Posted: August 27, 1998
Contact: Doug Anderson, firstname.lastname@example.org, 651-201-1426
How often does a person get a chance to see the inside of an ambulance when they are feeling good?
Today through Saturday, visitors to the Minnesota State Colleges and Universities exhibit at the Minnesota State Fair will have the rare opportunity to examine an ambulance up close and hear how paramedics are trained at Inver Hills Community College.
The ambulance on display is a newly remodeled vehicle with state-of-the-art emergency equipment. Al Erickson, director of the Emergency Health Services program at Inver Hills, said fair visitors will get a good idea of the hands-on training it takes to become an emergency medical technician. Using the life-like dummy called "Ambu-Man," instructors such as Kevin Johnson will demonstrate how patients are served in an emergency situation.
"It takes a lot of nerve and intestinal fortitude to do emergency medical work," said Johnson. "I tell my students they have to be prepared for hours of boredom followed by moments of sheer terror."
An increase in the number of TV shows such as "Rescue 911" has sharpened the public's interest in emergency medical training. Johnson said every time there is a dramatic episode, he receives inquiries about how to enroll in the Inver Hills program.

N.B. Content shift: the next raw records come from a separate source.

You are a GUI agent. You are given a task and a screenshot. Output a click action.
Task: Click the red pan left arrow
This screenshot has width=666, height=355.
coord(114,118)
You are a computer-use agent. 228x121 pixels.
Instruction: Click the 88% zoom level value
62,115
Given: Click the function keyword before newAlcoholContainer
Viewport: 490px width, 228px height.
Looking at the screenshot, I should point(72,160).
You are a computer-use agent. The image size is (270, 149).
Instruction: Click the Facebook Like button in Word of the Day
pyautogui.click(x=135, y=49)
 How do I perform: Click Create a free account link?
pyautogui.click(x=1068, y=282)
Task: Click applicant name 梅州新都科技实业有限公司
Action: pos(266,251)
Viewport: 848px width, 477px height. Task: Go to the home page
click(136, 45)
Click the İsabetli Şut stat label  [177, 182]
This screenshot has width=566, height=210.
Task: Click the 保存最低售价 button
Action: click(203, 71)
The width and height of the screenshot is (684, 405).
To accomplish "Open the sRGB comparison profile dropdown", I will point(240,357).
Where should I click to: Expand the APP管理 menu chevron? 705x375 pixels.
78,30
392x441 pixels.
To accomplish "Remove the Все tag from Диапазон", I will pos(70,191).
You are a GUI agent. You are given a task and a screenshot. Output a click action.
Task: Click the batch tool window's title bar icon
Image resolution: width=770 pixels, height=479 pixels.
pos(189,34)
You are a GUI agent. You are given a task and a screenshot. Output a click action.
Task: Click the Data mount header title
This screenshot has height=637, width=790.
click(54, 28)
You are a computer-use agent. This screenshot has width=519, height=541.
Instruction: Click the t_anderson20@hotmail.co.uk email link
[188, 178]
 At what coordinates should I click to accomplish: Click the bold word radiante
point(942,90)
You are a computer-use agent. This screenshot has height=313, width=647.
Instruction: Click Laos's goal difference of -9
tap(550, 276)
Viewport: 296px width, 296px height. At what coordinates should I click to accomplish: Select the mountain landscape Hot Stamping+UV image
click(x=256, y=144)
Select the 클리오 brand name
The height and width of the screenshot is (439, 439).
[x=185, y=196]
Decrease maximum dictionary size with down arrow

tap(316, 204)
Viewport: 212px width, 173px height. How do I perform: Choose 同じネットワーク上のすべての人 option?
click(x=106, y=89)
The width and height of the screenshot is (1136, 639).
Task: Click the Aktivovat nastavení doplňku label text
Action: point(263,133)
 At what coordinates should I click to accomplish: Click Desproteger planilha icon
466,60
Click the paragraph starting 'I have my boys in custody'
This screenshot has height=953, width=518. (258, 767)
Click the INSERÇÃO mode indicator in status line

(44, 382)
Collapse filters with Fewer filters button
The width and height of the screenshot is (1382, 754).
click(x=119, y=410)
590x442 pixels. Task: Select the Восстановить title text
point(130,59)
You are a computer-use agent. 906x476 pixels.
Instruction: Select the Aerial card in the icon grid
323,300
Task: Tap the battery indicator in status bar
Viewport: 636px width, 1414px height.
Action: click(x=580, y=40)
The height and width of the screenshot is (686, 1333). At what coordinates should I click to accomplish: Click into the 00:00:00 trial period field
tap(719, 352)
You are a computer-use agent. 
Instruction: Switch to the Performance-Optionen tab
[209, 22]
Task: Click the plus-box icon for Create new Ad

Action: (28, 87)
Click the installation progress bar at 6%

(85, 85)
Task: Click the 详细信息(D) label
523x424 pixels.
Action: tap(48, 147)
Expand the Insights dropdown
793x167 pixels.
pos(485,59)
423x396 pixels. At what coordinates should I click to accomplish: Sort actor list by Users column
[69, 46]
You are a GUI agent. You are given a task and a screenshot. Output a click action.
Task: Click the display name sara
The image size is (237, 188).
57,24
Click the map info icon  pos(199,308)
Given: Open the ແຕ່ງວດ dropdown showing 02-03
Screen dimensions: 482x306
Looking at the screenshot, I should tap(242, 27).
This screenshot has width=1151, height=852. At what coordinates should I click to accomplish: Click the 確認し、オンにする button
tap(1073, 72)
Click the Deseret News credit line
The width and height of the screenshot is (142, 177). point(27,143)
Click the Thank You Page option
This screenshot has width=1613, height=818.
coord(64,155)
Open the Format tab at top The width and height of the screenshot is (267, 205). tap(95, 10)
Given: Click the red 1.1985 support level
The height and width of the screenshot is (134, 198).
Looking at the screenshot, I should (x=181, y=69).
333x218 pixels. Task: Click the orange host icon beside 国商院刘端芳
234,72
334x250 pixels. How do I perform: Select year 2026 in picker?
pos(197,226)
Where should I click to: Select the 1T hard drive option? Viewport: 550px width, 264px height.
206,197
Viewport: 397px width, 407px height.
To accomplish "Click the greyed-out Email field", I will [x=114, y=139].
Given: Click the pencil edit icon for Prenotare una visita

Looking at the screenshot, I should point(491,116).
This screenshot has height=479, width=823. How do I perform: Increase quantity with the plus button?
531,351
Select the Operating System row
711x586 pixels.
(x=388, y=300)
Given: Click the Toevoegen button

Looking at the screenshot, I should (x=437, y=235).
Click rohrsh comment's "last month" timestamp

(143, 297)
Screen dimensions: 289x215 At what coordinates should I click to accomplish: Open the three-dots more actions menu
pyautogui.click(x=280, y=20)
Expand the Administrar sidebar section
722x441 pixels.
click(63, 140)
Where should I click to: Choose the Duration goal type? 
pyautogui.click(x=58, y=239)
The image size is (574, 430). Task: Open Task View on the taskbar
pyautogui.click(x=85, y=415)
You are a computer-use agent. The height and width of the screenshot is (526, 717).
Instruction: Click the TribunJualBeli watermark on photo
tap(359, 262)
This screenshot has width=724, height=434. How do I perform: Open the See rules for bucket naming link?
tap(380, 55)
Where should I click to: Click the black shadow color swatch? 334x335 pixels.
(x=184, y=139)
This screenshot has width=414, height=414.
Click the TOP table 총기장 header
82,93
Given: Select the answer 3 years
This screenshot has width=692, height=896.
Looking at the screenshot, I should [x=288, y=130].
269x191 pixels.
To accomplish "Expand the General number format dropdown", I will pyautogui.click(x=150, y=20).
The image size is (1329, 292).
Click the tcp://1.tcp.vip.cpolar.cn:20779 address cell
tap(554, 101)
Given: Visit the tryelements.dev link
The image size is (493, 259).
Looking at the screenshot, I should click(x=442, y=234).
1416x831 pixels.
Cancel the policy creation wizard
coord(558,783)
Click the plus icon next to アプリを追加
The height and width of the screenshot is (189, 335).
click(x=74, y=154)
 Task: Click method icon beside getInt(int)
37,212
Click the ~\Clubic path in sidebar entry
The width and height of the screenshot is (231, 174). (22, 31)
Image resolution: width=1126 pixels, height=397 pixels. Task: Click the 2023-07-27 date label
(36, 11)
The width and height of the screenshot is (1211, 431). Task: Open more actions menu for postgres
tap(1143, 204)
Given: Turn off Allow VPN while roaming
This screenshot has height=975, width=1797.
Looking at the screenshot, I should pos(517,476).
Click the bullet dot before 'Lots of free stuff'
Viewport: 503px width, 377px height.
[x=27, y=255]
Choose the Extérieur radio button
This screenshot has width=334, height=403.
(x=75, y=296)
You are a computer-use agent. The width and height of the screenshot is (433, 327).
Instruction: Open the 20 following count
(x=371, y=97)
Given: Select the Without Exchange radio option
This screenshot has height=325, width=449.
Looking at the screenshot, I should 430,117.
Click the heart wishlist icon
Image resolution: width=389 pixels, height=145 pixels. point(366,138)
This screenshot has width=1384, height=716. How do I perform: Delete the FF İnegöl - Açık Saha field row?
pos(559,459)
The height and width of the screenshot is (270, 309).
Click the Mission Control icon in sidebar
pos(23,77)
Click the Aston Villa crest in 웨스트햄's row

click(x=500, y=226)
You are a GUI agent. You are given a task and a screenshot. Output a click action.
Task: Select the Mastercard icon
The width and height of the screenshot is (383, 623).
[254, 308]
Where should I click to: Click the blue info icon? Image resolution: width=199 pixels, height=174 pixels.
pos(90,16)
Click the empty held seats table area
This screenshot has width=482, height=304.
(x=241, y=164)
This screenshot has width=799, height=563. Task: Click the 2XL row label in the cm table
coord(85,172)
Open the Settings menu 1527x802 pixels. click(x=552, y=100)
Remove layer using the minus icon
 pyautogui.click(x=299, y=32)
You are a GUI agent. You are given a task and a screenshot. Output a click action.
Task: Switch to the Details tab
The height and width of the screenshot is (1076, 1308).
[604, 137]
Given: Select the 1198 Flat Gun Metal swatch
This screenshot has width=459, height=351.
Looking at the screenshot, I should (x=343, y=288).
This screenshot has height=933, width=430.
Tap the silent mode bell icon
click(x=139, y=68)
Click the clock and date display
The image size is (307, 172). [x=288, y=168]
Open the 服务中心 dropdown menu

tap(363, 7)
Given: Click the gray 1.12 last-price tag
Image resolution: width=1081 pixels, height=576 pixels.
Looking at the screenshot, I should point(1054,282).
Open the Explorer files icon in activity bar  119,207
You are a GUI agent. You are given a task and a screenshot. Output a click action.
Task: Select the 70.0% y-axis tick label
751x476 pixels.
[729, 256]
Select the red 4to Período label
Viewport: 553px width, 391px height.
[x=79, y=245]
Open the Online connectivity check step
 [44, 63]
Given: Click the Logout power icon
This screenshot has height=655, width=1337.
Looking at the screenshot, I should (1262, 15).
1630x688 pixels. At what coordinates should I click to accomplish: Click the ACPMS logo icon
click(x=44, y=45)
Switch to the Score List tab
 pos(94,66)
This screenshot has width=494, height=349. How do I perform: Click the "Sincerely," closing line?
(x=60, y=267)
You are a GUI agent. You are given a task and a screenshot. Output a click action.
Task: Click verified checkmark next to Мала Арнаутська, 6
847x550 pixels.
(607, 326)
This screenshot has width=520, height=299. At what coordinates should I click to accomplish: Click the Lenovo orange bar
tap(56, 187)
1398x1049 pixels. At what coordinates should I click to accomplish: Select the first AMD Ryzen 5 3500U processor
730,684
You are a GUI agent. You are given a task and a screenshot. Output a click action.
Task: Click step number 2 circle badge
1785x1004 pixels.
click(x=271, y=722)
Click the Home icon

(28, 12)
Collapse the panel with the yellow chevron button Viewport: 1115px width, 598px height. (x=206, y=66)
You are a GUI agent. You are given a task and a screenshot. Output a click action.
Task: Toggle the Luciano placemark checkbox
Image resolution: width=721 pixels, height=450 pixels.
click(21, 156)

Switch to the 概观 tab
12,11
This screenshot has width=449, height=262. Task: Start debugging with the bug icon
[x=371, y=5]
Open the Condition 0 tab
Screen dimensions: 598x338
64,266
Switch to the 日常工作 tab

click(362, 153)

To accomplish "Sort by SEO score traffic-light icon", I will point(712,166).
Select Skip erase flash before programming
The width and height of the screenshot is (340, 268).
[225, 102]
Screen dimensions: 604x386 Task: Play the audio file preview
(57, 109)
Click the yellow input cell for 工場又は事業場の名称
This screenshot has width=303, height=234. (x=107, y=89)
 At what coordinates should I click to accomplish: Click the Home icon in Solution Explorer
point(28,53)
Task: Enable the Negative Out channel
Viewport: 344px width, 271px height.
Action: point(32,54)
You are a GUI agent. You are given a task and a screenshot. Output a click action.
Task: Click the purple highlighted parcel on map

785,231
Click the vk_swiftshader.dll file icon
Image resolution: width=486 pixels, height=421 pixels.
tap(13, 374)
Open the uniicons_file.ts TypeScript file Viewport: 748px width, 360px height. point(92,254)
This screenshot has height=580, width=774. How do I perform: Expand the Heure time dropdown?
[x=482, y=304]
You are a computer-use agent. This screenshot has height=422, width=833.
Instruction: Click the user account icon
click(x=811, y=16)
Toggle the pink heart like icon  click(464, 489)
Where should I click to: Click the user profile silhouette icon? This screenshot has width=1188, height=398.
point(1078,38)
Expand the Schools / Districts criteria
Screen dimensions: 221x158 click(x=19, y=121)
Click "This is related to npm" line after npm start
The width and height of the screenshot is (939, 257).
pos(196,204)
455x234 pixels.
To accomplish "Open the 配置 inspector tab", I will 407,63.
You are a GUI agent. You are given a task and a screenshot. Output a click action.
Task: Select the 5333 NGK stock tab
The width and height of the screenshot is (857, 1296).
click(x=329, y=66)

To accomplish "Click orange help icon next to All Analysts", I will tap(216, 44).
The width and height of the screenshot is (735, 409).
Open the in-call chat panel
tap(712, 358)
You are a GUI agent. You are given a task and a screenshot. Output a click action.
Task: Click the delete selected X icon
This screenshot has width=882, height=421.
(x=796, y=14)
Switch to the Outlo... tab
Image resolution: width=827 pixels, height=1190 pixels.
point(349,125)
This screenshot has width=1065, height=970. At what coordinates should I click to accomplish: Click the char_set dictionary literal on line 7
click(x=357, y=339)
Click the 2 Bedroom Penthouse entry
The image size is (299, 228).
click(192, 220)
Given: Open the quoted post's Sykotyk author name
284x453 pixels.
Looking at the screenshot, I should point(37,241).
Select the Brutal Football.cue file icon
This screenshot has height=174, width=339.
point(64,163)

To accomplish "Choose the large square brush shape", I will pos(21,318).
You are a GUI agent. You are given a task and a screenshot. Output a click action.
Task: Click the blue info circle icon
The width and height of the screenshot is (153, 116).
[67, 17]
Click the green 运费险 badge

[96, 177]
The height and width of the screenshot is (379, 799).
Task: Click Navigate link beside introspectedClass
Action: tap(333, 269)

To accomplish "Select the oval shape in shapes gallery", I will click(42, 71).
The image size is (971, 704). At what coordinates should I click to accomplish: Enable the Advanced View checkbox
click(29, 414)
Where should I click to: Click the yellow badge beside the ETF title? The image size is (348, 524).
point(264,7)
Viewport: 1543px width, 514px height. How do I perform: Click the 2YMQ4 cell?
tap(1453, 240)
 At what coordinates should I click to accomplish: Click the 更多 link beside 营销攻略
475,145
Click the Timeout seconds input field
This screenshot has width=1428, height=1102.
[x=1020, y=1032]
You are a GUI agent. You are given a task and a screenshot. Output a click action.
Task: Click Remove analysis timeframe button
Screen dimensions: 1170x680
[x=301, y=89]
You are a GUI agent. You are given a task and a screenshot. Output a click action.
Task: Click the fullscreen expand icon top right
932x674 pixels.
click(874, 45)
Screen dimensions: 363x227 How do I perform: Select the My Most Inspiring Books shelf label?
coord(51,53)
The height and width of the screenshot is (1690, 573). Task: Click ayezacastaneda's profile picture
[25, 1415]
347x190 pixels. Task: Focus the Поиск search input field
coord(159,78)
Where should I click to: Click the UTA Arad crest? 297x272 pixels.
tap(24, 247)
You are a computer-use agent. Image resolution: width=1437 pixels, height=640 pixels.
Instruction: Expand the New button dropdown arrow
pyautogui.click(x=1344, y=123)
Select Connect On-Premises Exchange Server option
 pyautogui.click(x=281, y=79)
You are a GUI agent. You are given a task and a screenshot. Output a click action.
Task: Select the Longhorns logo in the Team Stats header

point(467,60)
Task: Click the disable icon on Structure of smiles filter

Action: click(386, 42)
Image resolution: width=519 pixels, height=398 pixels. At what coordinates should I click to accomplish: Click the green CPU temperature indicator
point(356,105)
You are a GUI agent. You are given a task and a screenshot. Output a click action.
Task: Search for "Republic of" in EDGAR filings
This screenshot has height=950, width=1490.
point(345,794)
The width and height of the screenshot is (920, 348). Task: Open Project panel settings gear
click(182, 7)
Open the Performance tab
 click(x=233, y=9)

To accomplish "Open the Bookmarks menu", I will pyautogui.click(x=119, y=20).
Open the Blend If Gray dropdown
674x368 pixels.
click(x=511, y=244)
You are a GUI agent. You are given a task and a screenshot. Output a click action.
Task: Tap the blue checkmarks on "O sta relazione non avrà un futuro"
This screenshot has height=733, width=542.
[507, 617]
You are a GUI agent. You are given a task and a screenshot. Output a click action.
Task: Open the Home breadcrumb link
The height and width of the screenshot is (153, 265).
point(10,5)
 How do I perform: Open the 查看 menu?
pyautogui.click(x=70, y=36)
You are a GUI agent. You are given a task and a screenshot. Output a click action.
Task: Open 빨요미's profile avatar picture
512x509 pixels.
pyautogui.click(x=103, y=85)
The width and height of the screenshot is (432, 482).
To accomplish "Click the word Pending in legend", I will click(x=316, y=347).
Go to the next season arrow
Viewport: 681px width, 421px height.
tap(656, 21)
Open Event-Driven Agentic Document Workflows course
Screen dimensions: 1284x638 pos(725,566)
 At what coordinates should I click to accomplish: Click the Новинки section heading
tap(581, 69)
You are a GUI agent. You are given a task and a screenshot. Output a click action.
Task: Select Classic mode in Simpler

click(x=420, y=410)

"It's an exciting lifestyle," said Johnson. "There is something different every day. But people who get into this must have a strong desire to serve the public. They have to be the type of caring individual who is able to work through some really bad situations on a daily basis. We see things every day that people really shouldn't be seeing."
Inver Hills offers a two-year associate of science degree that is designed to lead to a four-year bachelor's degree in emergency health services at the University of Minnesota. For students not seeking a degree, Inver Hills offers a nine-month certificate program in paramedic training.
Minnesota's 31 state community and technical colleges, and universities serve more than 430,000 students across the state.